Go through the entries, filter for the word "computer", and copy every line that has it.
DATASET EXCERPTS START
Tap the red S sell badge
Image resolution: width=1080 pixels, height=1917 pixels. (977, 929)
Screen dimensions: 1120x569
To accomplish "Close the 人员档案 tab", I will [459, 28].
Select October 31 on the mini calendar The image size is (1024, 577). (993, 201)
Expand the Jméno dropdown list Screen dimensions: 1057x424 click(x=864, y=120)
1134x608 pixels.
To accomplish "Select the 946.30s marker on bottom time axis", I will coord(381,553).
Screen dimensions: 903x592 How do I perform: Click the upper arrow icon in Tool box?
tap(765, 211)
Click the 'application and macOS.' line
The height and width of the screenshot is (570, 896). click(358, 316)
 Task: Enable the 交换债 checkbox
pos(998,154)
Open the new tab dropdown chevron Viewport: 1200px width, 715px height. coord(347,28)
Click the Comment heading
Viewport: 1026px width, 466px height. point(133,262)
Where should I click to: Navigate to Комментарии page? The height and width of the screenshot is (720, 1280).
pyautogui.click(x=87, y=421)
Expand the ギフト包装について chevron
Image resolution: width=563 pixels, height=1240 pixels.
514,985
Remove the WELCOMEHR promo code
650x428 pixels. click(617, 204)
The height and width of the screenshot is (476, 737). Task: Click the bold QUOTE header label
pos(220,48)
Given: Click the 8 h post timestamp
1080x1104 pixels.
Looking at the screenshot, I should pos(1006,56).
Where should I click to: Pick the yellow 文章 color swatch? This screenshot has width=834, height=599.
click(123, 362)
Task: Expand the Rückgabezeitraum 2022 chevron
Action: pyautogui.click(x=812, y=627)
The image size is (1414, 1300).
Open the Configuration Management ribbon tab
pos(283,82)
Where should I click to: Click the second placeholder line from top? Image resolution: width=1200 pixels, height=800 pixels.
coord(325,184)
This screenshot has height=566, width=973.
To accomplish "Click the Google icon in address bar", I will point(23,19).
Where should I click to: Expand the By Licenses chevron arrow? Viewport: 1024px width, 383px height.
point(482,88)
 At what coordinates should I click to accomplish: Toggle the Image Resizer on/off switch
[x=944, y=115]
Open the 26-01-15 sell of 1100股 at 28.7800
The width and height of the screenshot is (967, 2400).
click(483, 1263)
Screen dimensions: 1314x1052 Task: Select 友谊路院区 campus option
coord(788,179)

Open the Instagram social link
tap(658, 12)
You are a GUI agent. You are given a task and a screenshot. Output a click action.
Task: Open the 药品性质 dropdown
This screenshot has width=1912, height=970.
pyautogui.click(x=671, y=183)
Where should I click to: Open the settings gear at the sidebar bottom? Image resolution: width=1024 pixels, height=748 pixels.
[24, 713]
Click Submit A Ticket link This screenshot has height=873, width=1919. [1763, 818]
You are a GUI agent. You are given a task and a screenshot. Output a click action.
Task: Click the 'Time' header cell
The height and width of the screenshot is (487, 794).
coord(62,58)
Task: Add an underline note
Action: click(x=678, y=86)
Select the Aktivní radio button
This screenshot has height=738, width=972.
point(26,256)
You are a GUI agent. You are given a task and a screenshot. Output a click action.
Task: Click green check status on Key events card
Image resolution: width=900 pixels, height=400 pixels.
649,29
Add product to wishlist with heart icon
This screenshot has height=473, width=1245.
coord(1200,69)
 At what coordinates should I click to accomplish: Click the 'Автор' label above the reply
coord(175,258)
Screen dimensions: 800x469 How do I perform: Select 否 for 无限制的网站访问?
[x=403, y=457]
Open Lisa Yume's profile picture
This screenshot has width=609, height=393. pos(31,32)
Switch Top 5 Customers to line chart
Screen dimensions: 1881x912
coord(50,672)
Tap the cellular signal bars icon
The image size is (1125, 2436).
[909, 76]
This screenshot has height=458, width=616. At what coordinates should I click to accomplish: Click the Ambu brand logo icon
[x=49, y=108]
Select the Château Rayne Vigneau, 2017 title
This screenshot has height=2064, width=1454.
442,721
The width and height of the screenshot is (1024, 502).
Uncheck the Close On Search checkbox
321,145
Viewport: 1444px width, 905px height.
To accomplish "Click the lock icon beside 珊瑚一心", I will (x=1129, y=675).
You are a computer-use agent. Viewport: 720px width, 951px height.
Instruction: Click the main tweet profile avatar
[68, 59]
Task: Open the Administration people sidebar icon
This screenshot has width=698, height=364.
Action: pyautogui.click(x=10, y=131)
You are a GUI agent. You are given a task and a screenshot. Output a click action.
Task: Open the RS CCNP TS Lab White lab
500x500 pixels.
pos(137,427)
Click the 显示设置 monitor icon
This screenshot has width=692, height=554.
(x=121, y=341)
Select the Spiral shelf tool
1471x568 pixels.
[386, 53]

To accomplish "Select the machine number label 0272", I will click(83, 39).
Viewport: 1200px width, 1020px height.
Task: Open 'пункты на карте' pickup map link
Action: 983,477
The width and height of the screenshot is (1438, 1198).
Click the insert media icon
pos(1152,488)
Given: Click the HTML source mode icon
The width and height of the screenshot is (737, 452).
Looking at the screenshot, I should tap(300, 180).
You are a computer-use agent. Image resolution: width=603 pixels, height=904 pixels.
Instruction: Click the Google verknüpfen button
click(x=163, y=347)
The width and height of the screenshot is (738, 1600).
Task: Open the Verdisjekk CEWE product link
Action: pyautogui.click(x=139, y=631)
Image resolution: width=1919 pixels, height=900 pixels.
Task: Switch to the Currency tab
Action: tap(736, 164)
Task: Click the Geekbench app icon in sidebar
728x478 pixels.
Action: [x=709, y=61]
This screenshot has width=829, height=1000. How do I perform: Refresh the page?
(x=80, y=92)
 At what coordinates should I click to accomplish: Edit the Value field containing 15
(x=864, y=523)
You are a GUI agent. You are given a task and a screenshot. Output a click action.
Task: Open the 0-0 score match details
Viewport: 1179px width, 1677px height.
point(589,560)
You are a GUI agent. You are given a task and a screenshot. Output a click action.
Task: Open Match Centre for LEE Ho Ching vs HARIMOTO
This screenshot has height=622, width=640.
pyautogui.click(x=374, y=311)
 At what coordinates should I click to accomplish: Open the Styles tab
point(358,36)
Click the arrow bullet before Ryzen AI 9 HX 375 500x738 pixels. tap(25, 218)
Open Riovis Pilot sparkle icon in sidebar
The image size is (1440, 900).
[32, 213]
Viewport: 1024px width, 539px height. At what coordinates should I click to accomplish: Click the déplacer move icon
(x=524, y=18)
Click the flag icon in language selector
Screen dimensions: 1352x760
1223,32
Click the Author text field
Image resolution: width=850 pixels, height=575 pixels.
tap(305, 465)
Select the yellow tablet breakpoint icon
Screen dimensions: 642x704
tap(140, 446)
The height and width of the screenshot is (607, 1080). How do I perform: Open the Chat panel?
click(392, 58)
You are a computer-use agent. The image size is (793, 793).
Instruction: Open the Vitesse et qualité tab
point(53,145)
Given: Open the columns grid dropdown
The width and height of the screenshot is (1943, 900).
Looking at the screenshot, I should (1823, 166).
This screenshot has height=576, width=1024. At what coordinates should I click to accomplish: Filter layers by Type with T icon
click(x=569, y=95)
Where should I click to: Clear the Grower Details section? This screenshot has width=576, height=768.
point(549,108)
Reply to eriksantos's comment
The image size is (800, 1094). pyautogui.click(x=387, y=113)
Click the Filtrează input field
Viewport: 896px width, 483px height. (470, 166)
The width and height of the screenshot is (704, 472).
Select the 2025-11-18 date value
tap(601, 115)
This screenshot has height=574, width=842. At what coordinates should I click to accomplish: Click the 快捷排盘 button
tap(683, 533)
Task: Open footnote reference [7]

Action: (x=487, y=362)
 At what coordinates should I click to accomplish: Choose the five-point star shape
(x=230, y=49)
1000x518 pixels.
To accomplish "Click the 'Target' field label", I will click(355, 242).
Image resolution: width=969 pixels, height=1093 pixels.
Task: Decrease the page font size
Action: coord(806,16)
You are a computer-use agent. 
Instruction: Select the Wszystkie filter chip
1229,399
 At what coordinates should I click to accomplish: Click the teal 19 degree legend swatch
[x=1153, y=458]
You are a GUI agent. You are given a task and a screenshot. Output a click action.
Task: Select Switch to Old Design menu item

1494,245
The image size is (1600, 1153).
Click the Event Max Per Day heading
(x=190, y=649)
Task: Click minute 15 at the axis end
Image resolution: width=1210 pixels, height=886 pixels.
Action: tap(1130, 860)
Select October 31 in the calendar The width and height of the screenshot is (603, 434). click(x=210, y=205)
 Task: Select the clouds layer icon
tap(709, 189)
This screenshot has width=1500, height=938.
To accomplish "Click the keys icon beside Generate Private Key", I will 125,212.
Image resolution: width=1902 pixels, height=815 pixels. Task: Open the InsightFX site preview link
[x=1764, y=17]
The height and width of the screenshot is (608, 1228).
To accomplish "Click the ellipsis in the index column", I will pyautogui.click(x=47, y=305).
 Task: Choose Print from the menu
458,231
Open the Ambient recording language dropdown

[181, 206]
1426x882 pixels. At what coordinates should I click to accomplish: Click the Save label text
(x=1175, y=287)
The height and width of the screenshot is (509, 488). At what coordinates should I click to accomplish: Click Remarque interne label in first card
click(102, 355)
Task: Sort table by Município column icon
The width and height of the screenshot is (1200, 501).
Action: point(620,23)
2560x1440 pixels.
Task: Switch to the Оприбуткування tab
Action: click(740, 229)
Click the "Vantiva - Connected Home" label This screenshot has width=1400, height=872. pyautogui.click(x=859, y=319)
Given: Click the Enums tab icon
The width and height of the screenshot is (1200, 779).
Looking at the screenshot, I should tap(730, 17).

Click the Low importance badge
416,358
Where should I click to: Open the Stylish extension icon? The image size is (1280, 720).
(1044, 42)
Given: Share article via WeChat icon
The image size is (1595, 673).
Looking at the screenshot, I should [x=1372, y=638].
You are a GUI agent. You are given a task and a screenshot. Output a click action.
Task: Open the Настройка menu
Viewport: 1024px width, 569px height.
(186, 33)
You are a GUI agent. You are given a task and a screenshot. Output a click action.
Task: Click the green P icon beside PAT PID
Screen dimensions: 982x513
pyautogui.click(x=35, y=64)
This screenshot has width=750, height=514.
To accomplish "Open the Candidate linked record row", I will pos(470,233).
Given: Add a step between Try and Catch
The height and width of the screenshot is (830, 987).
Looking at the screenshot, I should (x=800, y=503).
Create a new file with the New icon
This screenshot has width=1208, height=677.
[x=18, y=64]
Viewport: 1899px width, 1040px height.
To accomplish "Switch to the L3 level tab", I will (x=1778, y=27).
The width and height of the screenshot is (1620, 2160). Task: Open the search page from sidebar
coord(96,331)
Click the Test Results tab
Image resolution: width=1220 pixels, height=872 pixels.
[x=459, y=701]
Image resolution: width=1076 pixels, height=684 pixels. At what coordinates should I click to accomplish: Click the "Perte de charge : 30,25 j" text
DATASET EXCERPTS END
OUTPUT
You are a computer-use agent. Viewport: 720px width, 951px height.
You are a computer-use agent. Image resolution: width=603 pixels, height=904 pixels.
You are a computer-use agent. The image size is (793, 793).
You are a computer-use agent. 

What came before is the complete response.